Descriptions

animated poetry-FILMS EXPLAINED

Mon Pays

Mon Pays was created in a very direct, intuitive manner with the principle of metamorphosis at its very core. The poem transformed into an animated film, as in its soundtrack, the poem transformed into a song. These transformations seem effortless due to the inherent qualities of time, rhythm and metre shared by animation, poetry and music. Metamorphosis not only functions as a process of creation, but also as one of conceptualisation. Conscious control over the creative process was relinquished to chance and improvisation through the concept of automatism and stream of consciousness. The production relied on the immediacy of the process of image making and the performative nature of intuitive animation.

The evolution of the picture plane during the first 20 seconds of the film. Traces of the process (in the reflection of light on the still wet paper, and the alteration of colour in the last frame as the water evaporates) is left intentionally to reveal the presence of the animator.
Production stills of Mon Pays (2017): screengrabs of different stages of the gradual transformation of the landscape. The frames were created with gouache on paper using the process of straight ahead animation on a solid base.

Parys Suite

Parys Suite is a personal film, expressing a personal experience of the city of Paris. I constructed a complex film in which a variety of options for the combination of moving imagery in the editing process were explored. This spirit of experimentation and the lack of adherence to prescribed formulas on animation production, and existing conceptions of poetry-film, opened up new possibilities and challenges on both technical and conceptual levels.

Parys Suite is episodic in format and consists of five movements.

Prelude

Screen grabs from a time-lapse sequence which makes up the prelude to Parys Suite: It shows time passing in an empty studio at the Cité Internationale des Arts in Paris.

Movement 1

Movement 1 consists of a poetry-film of the poem Piaf by Carina van der Walt. Using hand-drawn animation based on pixelated footage, the visual style chosen to depict this poem reflects its romantic nature.

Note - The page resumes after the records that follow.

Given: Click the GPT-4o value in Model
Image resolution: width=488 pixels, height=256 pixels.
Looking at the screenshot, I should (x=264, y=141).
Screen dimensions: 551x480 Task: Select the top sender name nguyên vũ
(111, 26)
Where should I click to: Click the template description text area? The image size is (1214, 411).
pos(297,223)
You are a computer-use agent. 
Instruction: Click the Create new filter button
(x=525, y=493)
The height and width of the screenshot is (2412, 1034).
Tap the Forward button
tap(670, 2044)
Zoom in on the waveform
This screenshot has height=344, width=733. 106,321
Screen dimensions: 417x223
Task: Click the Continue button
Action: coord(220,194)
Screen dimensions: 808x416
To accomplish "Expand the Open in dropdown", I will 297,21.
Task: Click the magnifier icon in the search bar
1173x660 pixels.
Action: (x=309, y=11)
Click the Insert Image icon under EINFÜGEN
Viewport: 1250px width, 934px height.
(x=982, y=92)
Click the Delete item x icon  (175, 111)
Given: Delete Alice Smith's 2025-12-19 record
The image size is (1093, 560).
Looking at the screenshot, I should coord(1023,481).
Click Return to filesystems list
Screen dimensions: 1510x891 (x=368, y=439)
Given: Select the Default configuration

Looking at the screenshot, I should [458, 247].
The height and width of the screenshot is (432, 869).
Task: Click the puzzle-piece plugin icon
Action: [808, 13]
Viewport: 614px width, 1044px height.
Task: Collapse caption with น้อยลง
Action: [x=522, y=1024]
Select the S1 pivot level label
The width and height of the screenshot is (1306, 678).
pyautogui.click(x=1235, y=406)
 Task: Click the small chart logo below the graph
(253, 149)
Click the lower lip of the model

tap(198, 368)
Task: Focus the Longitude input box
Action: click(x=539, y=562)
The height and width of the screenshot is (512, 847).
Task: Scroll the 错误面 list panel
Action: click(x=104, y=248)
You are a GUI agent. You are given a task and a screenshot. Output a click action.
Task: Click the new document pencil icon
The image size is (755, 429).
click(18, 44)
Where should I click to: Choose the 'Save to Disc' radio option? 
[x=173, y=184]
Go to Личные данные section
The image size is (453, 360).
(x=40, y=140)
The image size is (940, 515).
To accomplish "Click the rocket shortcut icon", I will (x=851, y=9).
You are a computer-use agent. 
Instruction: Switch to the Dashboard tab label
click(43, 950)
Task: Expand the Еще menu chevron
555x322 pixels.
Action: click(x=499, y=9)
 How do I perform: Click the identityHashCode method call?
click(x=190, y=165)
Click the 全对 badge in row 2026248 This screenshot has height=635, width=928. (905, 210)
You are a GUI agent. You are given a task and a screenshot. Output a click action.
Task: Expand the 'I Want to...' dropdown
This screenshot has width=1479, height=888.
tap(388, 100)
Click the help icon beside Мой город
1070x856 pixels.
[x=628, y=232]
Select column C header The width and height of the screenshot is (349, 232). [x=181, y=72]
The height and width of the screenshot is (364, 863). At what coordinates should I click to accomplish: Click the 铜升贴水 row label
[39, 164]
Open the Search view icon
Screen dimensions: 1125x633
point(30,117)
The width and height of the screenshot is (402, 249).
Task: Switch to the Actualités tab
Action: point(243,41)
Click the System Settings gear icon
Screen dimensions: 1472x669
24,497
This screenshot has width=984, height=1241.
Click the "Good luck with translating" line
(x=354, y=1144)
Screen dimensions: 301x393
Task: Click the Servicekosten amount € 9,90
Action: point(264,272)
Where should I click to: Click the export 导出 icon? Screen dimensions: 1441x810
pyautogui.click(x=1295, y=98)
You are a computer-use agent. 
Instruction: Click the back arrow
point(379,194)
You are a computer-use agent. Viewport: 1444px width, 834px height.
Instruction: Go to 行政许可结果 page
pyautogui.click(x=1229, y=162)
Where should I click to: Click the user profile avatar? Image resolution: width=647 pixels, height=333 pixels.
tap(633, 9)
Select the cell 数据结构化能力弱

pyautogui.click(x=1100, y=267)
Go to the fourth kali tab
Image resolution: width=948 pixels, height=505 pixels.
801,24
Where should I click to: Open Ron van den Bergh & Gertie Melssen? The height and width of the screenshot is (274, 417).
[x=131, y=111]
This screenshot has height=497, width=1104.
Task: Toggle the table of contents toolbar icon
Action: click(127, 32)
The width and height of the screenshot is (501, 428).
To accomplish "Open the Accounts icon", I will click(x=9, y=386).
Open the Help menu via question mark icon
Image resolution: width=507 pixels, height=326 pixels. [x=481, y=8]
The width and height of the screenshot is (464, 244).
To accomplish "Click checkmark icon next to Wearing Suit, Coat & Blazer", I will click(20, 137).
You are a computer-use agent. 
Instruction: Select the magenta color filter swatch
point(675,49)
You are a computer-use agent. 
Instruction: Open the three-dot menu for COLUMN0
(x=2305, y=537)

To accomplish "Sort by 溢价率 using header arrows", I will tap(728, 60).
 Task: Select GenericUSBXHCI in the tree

Piaf is a melancholic poem about time, freedom and loneliness centred around the romanticised view of the famed singer. The visual style chosen to depict this poem reflects this romantic cliché in its use of a hand-painted Parisian cityscape and hand-drawn animation of sparrows.

Movement 2

Paris in circles consists of a 60 second flicker film of circular shapes as found all over the city.

Movement 2: Parys in sirkels is a flickerfilm that paints a portrait of Paris through the rapid display of circular shapes photographed in a myriad of locations all over the city.

Movement 3

In the poem Amon L’isa, Carina van der Walt expresses how her romantic illusions of the Mona Lisa were shattered when she visited the artwork for the very first time, and was confronted with a throng of rowdy tourists clamouring for a quick selfie with the painting.

“An orgy of scrutiny”: Even though the standard concept of the male gaze is hinted at ironically in the text of the poem, the gaze of the subject(s) towards the painting is autoerotic. The aim of the gaze is not to see or to objectify the seen, but rather to see the self being seen by extending the gaze to the camera.

Movement 4

Movement 4 is a 60 second flicker film using the concept of sign language to comment on our commonalities and our differences as expressed through statuary hands from Parisian public sculptures.

Movement 4: Gebaretaal (Sign language) consists of a circular flickerfilm using 64 individual photographs of hands from religious and political statuary. Due to the colouring of the photographs, the viewer is never certain at which point the saints turn into sinners.

Movement 5 

The poetry-film of nagwaak was inspired by the Nuit Debout public protests of March/April 2016 on the Place de la Republique in Paris. Instigated by a range of social issues, the protests were very civilised, organised, and even poetic, its aim a social revolution by peaceful, non-disruptive protest.

Makeshift shrines for the victims of the 2015 Paris bombings at the base of the Monument to the Republic on the Place de la Republique.

Postlude

The credit sequence of the film shows the Concorde Metro station, filmed using time-lapse technology.